Prior studies show that a single subcutaneous (sc) exposure to cadmium (Cd) will induce injection site sarcomas (ISS) in rats. These tumors, thought clearly malignant, do not often metastasize or invade subdermal muscle layers because of their location. Recent evidence indicates that when tumorigenic cells chronically exposed to Cd in vitro are inoculated into mice, tumor progression and invasiveness in the mice are enhanced. Thus, we studied the effects of repeated Cd exposures on tumor incidence, progression, and metastatic potential in rats. Wistar (WF) and Fischer (F344) rats (30 per group) were injected sc in the dorsal thoracic midline with CdCl2 once weekly for 18 weeks with doses of 0, 10, 20, or 30 mu mol Cd/kg. This resulted in total doses of 0, 180, 360, or 540 mu mol/kg. One other group of each strain received a low, loading dose of Cd (3 mu mol/kg) prior to 17 weekly injections of 30 mu mol/kg (total dose 513 mu mol/kg). Rats were observed for 2 years. Many F344 rats (57%) died within one week after the first injection of the highest dose, but WF rats were not affected. The low loading dose prevented acute lethality of the high dose in F344 rats. Surprisingly, latency (time to death by tumor) of ISS was the shortest in the groups given the low loading dose in both strains.

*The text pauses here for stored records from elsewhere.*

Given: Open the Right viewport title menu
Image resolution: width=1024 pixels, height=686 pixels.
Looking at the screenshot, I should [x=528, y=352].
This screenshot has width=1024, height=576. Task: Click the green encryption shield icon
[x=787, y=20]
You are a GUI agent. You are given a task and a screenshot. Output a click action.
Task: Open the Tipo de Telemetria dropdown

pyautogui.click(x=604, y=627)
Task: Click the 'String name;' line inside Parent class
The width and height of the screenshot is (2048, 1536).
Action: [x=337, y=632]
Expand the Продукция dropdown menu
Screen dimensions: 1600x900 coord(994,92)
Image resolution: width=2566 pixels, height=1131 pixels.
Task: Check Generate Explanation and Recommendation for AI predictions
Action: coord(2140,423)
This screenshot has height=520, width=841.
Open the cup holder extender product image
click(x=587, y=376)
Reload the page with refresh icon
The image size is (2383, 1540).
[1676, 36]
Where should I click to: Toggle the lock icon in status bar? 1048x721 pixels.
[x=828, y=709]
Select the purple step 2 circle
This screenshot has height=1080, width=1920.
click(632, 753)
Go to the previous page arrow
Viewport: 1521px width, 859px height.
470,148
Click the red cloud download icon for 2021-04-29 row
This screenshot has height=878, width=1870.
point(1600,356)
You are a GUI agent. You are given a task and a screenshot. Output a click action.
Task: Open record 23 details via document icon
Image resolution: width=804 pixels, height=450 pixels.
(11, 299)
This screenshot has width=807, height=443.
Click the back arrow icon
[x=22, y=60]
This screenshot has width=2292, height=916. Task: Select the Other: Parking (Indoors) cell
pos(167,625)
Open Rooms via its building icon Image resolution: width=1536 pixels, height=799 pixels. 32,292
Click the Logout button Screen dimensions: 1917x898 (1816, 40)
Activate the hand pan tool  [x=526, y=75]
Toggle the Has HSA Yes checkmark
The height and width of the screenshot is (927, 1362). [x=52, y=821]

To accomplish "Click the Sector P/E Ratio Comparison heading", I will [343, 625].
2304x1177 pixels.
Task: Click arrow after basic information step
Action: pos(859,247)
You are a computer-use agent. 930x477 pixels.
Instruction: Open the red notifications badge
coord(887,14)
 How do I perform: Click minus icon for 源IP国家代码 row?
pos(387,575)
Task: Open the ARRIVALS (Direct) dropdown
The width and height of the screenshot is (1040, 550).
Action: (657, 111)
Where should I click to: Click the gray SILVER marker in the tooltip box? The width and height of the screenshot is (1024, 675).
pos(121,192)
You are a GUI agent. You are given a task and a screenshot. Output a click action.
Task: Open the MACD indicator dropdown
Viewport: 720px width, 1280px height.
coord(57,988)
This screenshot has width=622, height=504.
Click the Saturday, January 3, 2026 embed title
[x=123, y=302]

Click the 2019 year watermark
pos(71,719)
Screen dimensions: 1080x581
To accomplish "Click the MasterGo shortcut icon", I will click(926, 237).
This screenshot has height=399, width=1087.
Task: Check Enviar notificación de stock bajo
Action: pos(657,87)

ISS in these groups also showed the highest rate of metastasis and subdermal muscle layer invasion. Based on ISS incidence in the groups given the lowest total dose of Cd (180 mu moles/kg), F344 rats were more sensitive to tumor induction, showing an incidence of 37% compared to 3% in WF rats. On the other hand, Cd-induced ISS showed a higher overall metastatic rate in WF rats (18 metastatic ISS/68 total tumors in all treated groups; 27%) compared to F344 rats (6%). Immunohistochemically, the primary ISS showed high levels of metallothionein (MT), a cadmium-binding protein, while metastases were essentially devoid of MT. These results indicate that repeated Cd exposures more rapidly induce ISS. An initial low exposure to Cd further accelerates the appearance and enhances the metastatic potential and invasiveness of these tumors. The primary and metastatic ISS appear to have a differing phenotype, at least with regard to MT production. The association between multiple Cd exposures and enhanced metastatic potential of the ensuing tumors may have important implications in chronic exposures to Cd, or in cases of co-exposure of Cd with organic carcinogens, as in tobacco smoking.